CD38‐NADase is a new major contributor to Duchenne muscular dystrophic phenotype

Duchenne muscular dystrophy (DMD) is characterized by progressive muscle degeneration. Two important deleterious features are a Ca(2+) dysregulation linked to Ca(2+) influxes associated with ryanodine receptor hyperactivation, and a muscular nicotinamide adenine dinucleotide (NAD(+)) deficit. Here, we identified that deletion in mdx mice of CD38, a NAD(+) glycohydrolase‐producing modulators of Ca(2+) signaling, led to a fully restored heart function and structure, with skeletal muscle performance improvements, associated with a reduction in inflammation and senescence markers.
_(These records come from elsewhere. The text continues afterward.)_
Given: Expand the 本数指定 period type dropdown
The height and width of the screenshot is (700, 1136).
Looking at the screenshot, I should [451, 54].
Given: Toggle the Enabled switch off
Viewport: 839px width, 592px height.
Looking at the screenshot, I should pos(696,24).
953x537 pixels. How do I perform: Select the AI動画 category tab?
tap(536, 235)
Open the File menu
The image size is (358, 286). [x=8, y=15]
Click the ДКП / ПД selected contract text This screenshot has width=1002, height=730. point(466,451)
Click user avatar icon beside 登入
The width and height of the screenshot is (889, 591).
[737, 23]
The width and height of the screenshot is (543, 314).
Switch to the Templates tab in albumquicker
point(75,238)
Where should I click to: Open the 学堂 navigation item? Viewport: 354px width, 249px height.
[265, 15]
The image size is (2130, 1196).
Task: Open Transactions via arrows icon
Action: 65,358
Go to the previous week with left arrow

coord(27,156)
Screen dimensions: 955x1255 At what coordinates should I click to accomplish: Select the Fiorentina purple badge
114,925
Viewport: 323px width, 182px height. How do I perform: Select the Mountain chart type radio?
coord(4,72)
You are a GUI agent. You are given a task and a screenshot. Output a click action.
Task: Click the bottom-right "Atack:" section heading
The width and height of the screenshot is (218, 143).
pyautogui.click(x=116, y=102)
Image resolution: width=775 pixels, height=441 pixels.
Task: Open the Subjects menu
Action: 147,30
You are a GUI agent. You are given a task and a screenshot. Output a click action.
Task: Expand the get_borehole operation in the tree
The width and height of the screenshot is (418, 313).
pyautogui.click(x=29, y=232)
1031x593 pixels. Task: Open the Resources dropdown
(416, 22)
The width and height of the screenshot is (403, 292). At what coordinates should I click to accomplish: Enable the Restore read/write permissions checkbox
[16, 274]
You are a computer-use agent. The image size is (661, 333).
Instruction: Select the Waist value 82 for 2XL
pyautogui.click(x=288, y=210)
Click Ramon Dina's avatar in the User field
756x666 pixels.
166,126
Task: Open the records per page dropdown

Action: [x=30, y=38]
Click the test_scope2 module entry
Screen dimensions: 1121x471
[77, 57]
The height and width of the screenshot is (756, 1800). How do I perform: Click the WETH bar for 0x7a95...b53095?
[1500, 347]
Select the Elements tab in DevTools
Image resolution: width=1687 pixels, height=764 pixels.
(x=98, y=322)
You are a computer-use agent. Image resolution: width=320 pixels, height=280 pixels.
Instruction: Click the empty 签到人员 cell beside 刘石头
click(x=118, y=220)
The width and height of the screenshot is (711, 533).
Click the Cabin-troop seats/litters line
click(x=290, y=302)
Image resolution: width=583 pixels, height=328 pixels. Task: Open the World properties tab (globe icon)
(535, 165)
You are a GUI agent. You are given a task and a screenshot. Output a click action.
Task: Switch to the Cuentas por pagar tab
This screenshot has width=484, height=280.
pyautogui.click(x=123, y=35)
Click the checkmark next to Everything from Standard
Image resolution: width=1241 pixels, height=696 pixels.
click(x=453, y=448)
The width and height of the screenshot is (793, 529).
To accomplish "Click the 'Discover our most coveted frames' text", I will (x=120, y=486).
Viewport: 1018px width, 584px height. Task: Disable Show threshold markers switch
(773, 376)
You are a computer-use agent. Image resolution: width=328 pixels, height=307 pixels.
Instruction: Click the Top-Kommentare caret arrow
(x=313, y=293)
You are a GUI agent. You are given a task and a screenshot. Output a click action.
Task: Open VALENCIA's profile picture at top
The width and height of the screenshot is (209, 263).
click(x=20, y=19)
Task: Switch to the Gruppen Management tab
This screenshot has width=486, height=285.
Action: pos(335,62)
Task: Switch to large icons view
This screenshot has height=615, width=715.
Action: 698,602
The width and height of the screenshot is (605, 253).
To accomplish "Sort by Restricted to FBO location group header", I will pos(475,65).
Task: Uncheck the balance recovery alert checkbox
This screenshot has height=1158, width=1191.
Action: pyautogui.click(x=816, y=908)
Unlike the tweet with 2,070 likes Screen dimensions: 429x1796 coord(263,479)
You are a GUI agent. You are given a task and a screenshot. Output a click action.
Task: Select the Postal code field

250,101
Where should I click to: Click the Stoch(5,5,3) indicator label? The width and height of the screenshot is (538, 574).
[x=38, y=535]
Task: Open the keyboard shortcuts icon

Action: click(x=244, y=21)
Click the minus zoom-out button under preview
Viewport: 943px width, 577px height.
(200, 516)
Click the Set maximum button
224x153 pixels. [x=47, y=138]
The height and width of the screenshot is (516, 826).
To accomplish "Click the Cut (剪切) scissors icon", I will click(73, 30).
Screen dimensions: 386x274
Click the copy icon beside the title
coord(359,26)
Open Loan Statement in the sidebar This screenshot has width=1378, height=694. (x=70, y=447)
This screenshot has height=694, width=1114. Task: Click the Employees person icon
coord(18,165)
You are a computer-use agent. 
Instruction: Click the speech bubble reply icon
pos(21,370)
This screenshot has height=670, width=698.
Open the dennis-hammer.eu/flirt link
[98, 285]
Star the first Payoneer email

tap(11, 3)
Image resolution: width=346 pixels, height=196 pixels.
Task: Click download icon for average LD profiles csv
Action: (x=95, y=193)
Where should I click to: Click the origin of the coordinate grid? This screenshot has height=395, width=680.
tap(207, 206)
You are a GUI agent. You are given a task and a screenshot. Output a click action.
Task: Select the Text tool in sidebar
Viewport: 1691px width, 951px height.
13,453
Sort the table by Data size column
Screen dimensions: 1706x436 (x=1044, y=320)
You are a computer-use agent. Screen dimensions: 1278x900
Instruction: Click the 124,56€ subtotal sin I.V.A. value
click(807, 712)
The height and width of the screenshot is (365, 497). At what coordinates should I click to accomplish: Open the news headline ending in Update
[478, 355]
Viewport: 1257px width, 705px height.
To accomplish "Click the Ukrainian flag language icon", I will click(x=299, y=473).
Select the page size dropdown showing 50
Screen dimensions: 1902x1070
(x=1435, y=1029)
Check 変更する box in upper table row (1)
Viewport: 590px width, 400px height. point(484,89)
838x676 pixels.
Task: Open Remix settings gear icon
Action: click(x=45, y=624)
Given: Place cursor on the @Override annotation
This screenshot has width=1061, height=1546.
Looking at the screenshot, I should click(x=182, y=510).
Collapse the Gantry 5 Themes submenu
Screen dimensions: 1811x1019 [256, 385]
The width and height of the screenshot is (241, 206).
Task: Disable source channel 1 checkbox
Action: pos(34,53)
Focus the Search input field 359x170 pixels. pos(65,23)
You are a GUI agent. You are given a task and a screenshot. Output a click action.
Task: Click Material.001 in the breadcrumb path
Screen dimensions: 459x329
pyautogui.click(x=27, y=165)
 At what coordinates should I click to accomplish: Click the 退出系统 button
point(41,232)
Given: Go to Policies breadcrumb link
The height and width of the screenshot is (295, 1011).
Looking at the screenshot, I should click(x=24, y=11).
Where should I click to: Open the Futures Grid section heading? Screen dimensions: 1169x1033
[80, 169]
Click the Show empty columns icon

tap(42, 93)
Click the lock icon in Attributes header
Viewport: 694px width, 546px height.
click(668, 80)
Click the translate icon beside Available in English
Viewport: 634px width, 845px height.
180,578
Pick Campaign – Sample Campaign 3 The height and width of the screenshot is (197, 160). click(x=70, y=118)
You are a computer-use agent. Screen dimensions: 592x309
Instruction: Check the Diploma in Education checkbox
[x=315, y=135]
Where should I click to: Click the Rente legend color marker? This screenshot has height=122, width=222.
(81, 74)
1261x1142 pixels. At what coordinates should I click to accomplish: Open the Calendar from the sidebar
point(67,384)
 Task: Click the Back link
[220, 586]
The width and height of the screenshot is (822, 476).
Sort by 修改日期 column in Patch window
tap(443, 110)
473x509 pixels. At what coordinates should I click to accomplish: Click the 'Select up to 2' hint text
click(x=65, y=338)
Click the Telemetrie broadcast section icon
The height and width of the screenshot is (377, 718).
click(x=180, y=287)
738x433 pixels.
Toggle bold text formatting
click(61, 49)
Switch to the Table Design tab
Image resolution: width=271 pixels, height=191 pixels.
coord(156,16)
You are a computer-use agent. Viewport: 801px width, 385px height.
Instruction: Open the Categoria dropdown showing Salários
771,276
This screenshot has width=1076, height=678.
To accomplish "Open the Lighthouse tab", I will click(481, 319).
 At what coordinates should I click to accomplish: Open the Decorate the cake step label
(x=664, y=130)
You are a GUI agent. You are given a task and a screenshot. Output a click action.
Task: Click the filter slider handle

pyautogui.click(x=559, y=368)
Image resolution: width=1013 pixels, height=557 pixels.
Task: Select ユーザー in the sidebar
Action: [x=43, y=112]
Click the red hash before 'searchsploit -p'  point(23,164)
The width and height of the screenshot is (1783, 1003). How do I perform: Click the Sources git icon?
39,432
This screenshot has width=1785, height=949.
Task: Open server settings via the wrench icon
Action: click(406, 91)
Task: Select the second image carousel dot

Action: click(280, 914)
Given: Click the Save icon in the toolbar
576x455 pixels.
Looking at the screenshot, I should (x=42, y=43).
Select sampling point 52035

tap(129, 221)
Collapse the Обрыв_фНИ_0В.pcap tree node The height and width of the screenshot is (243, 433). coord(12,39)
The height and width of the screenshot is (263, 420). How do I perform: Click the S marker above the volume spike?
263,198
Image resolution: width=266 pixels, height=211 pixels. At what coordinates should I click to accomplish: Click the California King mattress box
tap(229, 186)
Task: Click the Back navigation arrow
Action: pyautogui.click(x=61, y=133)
Muscle NAD(+) levels were also fully restored, while the levels of the two main products of CD38, nicotinamide and ADP‐ribose, were reduced, in heart, diaphragm, and limb. In cardiomyocytes from mdx/CD38 (−/−) mice, the pathological spontaneous Ca(2+) activity was reduced, as well as in myotubes from DMD patients treated with isatuximab (SARCLISA(®)) a monoclonal anti‐CD38 antibody. Finally, treatment of mdx and utrophin–dystrophin‐deficient (mdx/utr (−/−) ) mice with CD38 inhibitors resulted in improved skeletal muscle performances. Thus, we demonstrate that CD38 actively contributes to DMD physiopathology. We propose that a selective anti‐CD38 therapeutic intervention could be highly relevant to develop for DMD patients.